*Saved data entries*
== Segment start ==
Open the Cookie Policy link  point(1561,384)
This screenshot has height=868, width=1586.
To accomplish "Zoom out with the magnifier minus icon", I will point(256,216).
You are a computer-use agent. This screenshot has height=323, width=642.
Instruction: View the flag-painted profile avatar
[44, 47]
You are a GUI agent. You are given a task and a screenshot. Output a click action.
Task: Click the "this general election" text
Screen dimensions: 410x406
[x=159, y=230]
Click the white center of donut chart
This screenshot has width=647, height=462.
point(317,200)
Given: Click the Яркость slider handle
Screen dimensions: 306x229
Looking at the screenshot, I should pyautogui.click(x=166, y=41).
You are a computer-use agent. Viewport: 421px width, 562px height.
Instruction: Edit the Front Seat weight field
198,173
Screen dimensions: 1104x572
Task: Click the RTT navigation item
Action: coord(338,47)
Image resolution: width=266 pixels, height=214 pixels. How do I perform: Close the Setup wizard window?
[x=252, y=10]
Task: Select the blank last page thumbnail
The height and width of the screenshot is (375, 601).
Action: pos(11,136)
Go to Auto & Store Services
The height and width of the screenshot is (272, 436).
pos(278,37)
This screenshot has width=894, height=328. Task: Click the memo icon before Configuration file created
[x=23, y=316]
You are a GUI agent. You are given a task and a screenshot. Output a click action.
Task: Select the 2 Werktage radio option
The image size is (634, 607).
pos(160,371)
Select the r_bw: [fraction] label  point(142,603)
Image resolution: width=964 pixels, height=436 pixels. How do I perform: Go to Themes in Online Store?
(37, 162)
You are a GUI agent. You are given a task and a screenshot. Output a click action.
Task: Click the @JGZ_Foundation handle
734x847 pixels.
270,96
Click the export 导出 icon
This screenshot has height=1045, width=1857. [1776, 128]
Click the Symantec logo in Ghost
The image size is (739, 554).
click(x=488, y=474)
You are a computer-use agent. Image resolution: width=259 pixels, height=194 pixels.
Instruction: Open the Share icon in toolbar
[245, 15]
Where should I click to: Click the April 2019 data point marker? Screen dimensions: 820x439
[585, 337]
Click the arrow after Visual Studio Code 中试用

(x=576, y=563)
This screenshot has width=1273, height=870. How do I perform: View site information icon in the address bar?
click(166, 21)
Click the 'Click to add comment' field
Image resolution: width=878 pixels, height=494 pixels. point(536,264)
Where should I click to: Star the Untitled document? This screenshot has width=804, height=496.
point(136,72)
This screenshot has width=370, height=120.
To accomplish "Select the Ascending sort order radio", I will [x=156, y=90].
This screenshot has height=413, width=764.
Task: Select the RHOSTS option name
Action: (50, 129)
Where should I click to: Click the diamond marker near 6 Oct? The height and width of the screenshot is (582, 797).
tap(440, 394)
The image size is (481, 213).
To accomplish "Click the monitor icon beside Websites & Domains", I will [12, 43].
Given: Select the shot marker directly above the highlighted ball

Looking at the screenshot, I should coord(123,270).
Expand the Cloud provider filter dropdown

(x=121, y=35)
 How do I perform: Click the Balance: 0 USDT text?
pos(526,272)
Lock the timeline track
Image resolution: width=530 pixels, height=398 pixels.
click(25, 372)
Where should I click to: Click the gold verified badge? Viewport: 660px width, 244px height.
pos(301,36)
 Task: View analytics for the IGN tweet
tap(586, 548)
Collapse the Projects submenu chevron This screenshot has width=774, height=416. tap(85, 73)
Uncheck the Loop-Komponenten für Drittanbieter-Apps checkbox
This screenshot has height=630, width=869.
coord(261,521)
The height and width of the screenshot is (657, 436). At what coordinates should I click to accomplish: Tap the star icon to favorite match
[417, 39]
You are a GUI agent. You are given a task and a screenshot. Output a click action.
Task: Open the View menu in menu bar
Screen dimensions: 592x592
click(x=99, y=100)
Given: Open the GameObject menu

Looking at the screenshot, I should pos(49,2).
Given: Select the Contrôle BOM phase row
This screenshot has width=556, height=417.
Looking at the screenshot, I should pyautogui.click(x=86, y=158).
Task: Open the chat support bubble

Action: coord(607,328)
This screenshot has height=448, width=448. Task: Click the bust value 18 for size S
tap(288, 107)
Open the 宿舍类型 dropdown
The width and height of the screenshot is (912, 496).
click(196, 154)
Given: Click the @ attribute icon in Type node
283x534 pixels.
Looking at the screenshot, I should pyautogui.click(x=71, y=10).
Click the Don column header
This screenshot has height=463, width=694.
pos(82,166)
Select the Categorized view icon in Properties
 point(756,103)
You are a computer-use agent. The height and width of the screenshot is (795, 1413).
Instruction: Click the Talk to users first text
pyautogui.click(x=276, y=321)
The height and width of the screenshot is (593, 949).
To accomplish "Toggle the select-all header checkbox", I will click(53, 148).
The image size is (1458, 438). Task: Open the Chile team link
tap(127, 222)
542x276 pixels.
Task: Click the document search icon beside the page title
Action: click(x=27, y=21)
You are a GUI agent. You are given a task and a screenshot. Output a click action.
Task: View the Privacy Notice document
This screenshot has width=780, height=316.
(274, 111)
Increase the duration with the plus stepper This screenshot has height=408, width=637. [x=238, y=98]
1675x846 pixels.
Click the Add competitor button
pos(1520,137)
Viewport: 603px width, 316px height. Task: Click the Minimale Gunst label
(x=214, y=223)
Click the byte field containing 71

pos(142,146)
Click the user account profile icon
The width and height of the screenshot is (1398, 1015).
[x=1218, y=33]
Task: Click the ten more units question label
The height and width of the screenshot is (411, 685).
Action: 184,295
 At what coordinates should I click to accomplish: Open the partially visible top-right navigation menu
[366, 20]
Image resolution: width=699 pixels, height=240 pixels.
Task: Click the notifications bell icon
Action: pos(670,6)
== Segment end ==
Please count how many lines of the records include "with", giving the number and nothing else.

*Your response*
2